Definition of Tangential Creep
Tangential Creep is a phenomenon observed in materials, particularly in railway tracks, where the material undergoes continuous and progressive deformation under constant stress or load. This specific type of creep occurs in a direction tangential to the contact surface of the material where stress is applied, such as the side surfaces of rails in contact with train wheels.
Etymology
The term comes from “tangential,” derived from the Latin word “tangens,” meaning “touching,” and “creep,” from Old English “crēopan,” which means “to creep” or “to crawl.” Together, the term illustrates the slow but steady deformation along the tangents or side surfaces of materials under stress.
Usage Notes
- In Engineering: Engineers closely monitor tangential creep in railway systems to ensure structural integrity and longevity of rail tracks.
- In Material Science: The concept is important for understanding material fatigue, especially metals used in high-stress environments, such as aerospace components and heavy machinery.
Synonyms
- Lateral Creep: Indicates creeping happening laterally or sidewards.
- Creep Deformation: A general term that also encompasses tangential creep.
Antonyms
- Elastic Deformation: Temporary deformation that is fully recoverable upon the removal of stress.
- Brittle Fracture: Sudden rupture without noticeable prior deformation.
Related Terms
- Creep: General time-dependent deformation of a material under constant stress.
- Residual Stress: Internal stresses distributed within a material in the absence of external forces.
- Yield Strength: The stress at which a material begins to deform plastically.
Exciting Facts
- Tangential creep is a critical factor in the maintenance schedules of rail tracks, as excessive creep can lead to track misalignment and potential derailments.

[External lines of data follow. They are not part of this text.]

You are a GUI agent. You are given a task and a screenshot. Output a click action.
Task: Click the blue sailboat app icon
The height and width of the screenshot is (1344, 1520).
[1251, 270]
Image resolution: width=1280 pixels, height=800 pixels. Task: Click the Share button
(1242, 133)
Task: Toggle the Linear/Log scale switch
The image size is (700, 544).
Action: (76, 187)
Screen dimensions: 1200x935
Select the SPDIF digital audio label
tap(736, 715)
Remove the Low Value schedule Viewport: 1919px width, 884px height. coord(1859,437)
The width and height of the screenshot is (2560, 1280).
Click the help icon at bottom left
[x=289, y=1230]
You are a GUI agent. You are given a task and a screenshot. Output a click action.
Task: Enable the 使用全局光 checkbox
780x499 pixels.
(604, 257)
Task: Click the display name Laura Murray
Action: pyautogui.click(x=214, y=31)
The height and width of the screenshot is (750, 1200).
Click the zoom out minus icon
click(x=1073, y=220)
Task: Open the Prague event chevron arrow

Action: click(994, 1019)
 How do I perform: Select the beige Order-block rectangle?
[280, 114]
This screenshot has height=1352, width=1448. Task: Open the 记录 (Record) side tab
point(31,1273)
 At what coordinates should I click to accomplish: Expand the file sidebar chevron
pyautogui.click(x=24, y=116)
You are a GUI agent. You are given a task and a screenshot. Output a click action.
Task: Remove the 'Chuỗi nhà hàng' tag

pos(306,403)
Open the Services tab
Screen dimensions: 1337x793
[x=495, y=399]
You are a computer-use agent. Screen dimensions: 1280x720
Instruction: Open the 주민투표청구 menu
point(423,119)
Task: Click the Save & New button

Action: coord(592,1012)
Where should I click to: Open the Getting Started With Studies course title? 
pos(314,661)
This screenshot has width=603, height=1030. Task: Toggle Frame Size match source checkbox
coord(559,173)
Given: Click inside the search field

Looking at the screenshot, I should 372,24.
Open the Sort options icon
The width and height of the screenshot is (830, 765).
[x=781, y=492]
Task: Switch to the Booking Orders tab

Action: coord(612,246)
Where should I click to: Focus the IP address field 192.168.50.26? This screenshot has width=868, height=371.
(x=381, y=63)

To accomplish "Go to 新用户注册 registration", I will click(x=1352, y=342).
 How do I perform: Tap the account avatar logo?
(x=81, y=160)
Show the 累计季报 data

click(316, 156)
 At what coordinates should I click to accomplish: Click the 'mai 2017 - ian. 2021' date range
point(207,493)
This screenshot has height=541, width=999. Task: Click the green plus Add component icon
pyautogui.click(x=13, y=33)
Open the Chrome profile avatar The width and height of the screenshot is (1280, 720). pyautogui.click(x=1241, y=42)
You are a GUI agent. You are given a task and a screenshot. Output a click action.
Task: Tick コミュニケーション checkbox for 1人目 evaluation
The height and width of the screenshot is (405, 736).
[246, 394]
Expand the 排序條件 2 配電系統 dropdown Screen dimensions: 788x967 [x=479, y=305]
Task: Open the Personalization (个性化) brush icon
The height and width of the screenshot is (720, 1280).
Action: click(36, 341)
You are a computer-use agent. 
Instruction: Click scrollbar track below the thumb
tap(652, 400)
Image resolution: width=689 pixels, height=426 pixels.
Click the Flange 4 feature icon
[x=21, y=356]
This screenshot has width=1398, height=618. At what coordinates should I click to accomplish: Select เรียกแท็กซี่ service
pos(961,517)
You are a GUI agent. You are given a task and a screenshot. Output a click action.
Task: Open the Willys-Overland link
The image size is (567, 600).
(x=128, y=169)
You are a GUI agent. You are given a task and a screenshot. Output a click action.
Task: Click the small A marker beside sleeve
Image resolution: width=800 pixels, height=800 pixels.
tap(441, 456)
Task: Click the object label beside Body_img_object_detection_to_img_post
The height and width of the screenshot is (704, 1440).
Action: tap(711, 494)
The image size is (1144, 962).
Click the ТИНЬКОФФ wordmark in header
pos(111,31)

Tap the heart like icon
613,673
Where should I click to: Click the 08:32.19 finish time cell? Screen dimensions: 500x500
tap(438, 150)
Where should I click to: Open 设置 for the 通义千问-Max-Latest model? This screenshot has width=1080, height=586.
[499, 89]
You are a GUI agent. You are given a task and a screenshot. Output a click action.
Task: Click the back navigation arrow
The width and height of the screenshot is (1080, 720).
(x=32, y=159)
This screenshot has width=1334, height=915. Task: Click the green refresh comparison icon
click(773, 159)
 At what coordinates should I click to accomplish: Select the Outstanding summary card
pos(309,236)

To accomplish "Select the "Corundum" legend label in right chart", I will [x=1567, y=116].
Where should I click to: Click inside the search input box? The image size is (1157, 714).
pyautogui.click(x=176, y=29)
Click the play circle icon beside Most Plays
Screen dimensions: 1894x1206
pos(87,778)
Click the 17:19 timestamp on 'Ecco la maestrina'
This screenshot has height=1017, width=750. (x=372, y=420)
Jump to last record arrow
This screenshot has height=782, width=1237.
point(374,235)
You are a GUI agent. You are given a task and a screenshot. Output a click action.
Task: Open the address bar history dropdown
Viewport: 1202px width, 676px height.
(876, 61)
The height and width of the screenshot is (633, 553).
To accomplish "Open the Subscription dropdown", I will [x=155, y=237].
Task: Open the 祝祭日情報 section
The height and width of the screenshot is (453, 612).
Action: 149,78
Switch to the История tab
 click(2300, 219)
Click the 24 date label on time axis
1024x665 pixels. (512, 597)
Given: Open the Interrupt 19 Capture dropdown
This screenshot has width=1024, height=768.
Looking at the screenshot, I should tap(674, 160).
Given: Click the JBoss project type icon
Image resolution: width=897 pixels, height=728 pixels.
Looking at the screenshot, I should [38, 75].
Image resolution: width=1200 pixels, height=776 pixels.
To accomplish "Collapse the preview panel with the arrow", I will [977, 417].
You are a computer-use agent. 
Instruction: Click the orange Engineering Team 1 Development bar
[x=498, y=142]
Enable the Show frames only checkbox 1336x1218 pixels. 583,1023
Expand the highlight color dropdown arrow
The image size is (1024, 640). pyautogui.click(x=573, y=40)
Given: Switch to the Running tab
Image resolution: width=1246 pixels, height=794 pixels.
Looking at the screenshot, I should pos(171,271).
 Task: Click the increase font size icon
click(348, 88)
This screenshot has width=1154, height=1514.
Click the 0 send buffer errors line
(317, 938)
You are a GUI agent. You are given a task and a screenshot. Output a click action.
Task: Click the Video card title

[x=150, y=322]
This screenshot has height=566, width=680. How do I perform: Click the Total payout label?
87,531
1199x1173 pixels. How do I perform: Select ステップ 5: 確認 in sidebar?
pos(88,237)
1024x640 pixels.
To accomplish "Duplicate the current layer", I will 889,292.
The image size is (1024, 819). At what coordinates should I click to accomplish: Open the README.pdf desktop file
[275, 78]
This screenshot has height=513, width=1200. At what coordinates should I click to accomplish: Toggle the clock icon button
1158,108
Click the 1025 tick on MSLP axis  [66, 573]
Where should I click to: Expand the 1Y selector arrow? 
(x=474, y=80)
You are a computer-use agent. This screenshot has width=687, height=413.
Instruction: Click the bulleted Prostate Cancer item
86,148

- Studies show that materials displaying high resistance to tangential creep often employ advanced alloys and surface treatments.
Quotations
- “Tangential creep must be consistently monitored in railroad tracks to prevent deleterious effects on the alignment and overall safety of the rail network,” – Leonardo da Vinci’s Principles of Engineering, interpreted in modern context.
Usage Paragraphs
Engineering Applications: “Tangential creep can pose significant challenges in the design and maintenance of railway tracks. Engineers must consider this phenomenon when selecting materials and designing rail systems. Periodic inspections and tensile tests help mitigate the risks posed by tangential creep.”
Material Science Perspective: “In the study of metal fatigue, tangential creep provides essential insights into the long-term behavior of materials under cyclic loading. Testing materials for resistance to tangential creep helps in developing alloys with superior performance in industrial applications.”
Suggested Literature
- “Mechanics of Materials” by James M. Gere: This textbook provides foundational knowledge of material deformation, including creep under various conditions.
- “Creep and Fatigue in High Temperature Alloys” by S.T. Srolovitz (Editor): This book dives deeply into the properties and behavior of materials exposed to high stress and temperature environments.
- “Railway Management and Engineering” by V. Profillidis: A comprehensive guide stressing the importance of managing tangential creep among other factors affecting railway systems.